Could I ask you ‘memreport.php’ and Xml/Xsl files to test your benchmark ?
Your benchmark and blog are really interesting
Thank you very much
JC

Hey Christian

Great post and thanks for doing the work, saved me some time and effort.

All the files you need are here:
https://svn.bitflux.org/repos/public/php5examples/largexml/

Perfect information – thank you. Saved me a lot of time. XMLReader it is then :)

@trevor – I agree that we are going in circles, but XML is often used to transport data and not for storage. So sometimes huge XML files has to be read and imported.

I’d just like to queue up with all the others.

I’m using XMLReader to do exact the thing “Not Web Design” mentioned – and it works great.
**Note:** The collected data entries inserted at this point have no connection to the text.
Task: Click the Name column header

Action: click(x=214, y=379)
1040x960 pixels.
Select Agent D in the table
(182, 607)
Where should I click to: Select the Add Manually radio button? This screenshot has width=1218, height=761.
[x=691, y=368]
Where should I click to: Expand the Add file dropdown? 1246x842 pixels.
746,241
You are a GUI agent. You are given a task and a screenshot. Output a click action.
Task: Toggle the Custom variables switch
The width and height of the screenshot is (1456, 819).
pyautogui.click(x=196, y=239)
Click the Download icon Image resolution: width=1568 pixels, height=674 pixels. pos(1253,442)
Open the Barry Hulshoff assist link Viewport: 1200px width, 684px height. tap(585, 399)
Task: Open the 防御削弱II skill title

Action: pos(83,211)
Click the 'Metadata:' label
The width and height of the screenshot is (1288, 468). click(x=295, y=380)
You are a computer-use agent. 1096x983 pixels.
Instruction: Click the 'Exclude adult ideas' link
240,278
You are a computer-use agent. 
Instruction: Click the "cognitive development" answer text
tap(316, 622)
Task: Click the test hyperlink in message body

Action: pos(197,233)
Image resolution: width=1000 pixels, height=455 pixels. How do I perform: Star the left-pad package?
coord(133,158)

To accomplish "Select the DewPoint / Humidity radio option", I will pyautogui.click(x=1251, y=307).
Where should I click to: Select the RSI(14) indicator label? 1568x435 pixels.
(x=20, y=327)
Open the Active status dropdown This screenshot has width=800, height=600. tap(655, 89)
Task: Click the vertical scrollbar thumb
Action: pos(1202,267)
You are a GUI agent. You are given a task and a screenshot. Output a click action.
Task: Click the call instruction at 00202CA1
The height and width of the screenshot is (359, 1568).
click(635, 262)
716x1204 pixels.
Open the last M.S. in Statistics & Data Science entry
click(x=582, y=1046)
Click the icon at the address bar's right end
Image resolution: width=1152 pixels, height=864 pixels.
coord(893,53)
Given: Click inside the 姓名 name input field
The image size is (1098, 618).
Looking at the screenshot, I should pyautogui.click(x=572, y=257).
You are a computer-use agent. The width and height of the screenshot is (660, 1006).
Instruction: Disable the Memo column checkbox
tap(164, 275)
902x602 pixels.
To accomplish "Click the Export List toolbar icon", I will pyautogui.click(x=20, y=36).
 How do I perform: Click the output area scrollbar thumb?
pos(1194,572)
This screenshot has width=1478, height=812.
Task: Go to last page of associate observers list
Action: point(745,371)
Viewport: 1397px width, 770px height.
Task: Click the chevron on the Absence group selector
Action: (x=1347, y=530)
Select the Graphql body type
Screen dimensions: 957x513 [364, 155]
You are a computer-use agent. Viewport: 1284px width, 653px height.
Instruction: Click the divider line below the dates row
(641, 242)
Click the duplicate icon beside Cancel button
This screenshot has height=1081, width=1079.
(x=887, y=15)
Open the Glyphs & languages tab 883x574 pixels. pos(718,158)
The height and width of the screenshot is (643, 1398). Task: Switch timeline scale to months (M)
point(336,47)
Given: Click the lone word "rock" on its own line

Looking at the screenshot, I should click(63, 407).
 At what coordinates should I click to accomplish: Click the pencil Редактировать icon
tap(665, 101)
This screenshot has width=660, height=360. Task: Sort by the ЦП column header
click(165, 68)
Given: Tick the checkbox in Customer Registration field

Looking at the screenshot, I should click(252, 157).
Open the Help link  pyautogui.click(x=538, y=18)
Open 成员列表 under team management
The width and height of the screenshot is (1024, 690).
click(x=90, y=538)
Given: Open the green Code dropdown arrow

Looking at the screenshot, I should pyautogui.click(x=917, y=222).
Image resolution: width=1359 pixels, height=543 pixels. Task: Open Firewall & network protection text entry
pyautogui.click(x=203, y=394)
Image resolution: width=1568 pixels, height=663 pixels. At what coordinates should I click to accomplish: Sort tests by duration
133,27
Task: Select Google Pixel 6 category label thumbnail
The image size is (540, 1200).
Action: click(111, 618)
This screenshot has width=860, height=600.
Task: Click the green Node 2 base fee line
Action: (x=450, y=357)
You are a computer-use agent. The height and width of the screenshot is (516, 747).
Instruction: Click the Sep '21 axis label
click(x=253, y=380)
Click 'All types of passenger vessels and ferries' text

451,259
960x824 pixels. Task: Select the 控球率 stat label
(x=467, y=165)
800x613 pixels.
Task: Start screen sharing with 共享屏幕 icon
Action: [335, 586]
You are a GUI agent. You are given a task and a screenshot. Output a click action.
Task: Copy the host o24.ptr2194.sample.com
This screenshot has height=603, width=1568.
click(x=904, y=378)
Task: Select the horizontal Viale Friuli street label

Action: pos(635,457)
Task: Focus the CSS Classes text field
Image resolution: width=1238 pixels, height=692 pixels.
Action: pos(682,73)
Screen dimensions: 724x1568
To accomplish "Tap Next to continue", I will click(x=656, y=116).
Especially in combination with expand and SimpleXML.

Thanks!

Great test results,
but where can I find the planet.xml?

Thanks in advance,

Blabi

Great article!
someone has tried to parse large xml files using XMLReader + XMLWriter?

nice post,
with this information i made my xml operation work faster, i never knew that my xmlparsing could be done so fast…
expand() -> nice idea

Why do you first read the XML using XMLReader, then pass it to DOMDocument (importNode), and then pass it to simplexml? Wouldn’t that last step just be a waste?

Robert: To get easily to the title of the node (which would need more line in pure DOM) and to show that it’s possible.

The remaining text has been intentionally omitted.